What to work on:
Your task is to give the number of lines below that contain "search". Give no other text.

Information supplied:
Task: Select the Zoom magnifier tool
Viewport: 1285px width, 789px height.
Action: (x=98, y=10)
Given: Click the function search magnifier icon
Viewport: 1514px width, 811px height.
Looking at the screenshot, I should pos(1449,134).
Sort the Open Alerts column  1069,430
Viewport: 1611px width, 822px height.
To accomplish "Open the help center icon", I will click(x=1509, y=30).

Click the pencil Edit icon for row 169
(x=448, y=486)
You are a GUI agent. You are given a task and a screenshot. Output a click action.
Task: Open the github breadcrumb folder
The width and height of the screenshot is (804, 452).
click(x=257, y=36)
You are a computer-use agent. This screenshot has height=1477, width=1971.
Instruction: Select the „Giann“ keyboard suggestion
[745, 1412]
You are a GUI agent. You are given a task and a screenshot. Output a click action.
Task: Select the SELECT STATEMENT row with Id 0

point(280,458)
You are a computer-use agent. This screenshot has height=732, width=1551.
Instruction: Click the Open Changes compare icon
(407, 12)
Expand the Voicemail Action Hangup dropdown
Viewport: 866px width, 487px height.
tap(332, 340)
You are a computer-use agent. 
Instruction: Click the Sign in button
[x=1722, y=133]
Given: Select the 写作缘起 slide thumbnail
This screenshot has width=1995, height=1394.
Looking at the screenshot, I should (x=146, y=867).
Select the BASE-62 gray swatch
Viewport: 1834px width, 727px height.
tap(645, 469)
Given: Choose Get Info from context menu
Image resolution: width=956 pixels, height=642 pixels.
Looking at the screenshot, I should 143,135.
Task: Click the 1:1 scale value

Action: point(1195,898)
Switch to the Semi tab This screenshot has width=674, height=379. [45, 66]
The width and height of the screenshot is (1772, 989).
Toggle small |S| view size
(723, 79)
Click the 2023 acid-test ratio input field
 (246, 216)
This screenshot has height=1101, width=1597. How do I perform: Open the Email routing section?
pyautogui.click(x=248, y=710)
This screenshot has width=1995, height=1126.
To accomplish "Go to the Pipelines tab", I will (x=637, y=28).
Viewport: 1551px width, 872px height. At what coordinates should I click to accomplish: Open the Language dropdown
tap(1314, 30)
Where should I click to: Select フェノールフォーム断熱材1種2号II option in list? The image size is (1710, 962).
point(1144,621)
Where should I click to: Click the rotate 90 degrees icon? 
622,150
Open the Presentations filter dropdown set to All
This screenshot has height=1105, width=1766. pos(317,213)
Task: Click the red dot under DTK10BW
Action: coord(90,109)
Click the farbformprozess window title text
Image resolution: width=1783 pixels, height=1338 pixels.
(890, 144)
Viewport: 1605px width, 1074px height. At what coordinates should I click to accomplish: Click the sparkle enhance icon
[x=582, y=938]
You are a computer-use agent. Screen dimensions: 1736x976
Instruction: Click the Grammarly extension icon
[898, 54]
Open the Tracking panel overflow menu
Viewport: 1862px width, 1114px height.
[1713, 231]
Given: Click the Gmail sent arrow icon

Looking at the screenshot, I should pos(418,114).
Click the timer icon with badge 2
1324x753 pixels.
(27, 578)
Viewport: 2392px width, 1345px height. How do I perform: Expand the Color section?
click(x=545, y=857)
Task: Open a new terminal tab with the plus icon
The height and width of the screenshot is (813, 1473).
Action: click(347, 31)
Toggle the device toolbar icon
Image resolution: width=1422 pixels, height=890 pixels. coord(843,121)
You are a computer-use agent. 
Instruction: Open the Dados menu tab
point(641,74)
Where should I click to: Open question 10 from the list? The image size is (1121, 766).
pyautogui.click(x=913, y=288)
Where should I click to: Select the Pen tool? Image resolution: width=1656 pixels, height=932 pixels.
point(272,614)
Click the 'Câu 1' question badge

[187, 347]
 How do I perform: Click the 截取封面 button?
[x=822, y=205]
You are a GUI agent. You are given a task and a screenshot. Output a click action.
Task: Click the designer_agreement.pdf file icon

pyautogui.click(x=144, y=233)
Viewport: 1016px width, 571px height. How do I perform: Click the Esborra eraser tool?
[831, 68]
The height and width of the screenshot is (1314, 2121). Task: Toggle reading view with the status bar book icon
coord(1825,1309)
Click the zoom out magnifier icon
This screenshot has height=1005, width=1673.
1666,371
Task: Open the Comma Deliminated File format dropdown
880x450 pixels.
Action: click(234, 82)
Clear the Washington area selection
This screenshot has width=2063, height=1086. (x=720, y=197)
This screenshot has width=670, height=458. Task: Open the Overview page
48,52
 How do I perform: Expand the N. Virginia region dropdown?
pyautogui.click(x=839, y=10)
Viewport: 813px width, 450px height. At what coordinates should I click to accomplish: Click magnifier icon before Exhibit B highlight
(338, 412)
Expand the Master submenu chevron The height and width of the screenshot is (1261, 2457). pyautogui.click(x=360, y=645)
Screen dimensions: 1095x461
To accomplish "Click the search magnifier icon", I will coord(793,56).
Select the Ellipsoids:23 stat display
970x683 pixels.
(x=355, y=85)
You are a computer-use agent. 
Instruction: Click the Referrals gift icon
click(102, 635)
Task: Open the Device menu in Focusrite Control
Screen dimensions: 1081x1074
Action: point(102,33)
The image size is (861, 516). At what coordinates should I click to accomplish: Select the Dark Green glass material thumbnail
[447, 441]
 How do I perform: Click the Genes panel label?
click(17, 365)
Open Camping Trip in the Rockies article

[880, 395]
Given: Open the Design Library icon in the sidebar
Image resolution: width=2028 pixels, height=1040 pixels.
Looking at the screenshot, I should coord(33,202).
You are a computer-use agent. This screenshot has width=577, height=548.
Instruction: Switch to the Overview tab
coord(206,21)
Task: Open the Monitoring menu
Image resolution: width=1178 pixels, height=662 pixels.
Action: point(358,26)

Output of the task:
2